● Your instructions
Nothing but an exact copy is wanted here: the line with "Task: Click the 8 bpc color depth button" and all the lines that follow it in the entries below.

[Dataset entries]
- - - -
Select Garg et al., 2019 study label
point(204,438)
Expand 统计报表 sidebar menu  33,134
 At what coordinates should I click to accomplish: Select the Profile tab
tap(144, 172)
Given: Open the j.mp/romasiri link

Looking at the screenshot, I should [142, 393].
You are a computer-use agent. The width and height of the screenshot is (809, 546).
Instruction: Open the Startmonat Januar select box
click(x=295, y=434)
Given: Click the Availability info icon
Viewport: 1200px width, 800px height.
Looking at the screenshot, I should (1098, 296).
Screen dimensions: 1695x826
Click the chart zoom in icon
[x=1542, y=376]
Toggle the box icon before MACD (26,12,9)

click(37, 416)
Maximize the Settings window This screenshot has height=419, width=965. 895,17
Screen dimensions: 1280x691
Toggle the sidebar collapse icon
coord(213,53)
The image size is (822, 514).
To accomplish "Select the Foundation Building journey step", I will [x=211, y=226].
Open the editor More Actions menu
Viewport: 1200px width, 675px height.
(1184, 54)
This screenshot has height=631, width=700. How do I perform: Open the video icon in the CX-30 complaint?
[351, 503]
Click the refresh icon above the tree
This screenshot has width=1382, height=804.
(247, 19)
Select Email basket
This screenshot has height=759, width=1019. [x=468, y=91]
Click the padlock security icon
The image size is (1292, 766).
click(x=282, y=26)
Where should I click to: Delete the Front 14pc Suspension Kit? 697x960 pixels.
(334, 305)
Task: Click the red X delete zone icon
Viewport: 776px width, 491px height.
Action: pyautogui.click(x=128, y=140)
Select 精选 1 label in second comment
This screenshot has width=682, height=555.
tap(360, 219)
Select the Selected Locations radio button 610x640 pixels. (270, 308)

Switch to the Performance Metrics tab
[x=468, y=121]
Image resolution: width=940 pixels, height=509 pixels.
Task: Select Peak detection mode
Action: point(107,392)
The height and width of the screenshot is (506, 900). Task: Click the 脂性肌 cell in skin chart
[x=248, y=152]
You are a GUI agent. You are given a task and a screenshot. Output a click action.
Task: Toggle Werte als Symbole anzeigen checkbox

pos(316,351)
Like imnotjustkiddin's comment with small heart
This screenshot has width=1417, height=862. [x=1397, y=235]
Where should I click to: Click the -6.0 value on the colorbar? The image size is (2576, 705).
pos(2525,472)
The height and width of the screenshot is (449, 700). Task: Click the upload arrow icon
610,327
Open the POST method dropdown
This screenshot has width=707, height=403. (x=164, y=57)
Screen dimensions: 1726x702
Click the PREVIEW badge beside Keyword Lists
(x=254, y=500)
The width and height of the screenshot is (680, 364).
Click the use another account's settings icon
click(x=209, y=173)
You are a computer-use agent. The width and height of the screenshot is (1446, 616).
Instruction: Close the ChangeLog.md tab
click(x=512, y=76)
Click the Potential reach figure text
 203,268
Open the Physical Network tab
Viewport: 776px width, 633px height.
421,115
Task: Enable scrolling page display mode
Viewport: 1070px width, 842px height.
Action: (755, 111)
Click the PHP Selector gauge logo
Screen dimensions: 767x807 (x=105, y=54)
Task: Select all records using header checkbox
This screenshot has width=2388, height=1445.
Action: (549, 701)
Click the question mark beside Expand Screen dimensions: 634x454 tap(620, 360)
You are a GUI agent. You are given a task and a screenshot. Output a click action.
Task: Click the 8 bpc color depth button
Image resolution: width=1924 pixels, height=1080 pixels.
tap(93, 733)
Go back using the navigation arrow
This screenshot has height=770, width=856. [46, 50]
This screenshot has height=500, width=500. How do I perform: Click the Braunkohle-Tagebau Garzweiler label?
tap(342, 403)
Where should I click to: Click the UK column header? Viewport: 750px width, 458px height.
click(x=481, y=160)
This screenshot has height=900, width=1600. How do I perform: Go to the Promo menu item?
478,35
- - - -
● Expected answer
Task: Click the 8 bpc color depth button
Image resolution: width=1924 pixels, height=1080 pixels.
tap(93, 733)
Go back using the navigation arrow
This screenshot has height=770, width=856. [46, 50]
This screenshot has height=500, width=500. How do I perform: Click the Braunkohle-Tagebau Garzweiler label?
tap(342, 403)
Where should I click to: Click the UK column header? Viewport: 750px width, 458px height.
click(x=481, y=160)
This screenshot has height=900, width=1600. How do I perform: Go to the Promo menu item?
478,35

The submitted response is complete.